Under the FFL, the banks would be able to access 1 GBP worth of cheap funds for every 1 GBP it lends to consumers and businesses. As you might have noticed, the aim of the program is to boost bank lending and stimulate economic activity. And judging by the way that consumer banks are dropping their loan rates, the BOE has every right to be optimistic.
#3: More easing ahead, but not in the form of rate cuts
BOE Governor Mervyn King had pound bulls going gaga like girls going loco for Olympic swimmer Ryan Lochte when he said that further interest rate cuts would be counter-productive. Of course, market junkies took that as a sign that the central bank's official cash rate would remain at its current all-time low of 0.5% for some time.
However, don't think that Mervyn King and his men will just sit on their hands and leave the British economy to its fate. He promised that the BOE will "do all it can" to spur growth which would probably come in the form of more quantitative easing.
Although the central bank had already raised its asset-purchase program by 50 billion GBP last month, upping its total purchases to 375 billion GBP, King said that the bank has still not done enough QE.

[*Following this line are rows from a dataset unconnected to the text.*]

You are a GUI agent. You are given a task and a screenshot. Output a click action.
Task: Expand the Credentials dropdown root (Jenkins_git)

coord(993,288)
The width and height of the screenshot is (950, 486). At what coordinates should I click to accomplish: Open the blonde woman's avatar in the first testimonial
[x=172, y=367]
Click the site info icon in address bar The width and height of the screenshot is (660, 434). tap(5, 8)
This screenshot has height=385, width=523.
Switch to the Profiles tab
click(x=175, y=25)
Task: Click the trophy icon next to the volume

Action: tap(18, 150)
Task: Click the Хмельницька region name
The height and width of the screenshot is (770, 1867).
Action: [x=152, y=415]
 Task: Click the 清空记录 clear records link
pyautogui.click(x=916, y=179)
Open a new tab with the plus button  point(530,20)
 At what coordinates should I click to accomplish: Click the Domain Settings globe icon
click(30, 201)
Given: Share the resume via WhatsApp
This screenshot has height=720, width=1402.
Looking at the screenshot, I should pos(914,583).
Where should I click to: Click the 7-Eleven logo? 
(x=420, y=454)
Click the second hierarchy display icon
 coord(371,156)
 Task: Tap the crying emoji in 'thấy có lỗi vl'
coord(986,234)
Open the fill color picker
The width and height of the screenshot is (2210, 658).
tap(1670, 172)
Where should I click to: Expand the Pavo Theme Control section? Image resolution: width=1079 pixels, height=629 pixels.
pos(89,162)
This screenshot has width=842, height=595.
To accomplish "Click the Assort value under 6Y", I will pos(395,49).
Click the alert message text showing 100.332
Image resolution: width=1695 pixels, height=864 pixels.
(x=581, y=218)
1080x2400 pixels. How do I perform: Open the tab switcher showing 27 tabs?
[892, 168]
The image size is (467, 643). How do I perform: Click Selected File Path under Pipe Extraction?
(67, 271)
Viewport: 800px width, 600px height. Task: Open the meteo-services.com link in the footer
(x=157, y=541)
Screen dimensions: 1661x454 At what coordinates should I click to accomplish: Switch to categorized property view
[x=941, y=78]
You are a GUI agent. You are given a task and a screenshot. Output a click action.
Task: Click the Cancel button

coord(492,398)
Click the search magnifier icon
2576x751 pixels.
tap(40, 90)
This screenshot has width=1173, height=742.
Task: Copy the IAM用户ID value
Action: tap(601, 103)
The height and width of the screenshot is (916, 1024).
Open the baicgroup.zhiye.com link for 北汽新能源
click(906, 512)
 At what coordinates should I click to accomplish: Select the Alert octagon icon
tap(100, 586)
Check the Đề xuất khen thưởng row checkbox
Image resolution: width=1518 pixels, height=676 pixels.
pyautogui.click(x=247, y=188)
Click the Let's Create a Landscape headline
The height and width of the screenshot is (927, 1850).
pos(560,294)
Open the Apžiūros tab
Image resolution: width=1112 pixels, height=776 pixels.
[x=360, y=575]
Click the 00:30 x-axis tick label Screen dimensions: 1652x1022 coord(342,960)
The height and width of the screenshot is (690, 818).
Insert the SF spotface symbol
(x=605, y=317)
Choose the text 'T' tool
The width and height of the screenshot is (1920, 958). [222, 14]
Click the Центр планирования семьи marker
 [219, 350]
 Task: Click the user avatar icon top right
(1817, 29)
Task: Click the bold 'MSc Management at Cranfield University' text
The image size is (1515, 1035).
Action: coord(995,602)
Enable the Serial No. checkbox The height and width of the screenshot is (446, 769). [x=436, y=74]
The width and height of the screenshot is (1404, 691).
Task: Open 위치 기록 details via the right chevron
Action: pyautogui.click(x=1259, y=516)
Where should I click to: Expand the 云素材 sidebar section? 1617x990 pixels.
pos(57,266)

But don't hold your breath! Analysts think that we won't see any increase in the program until November after the bank's asset purchase program has been completed.
Consequently, the pound rallied against most of its counterparts as traders cut back on their bets on more BOE rate cuts. GBP/USD was up almost 100 pips following the release of the central bank's inflation report and press conference at 1.5672.
In this not-so-old man's opinion, yesterday's press conference implies that the bank is back to its wait-and-see approach as they wait for developments to unfold in the euro zone. This makes me wonder how long the bullish effect of King's speech would last on the pound.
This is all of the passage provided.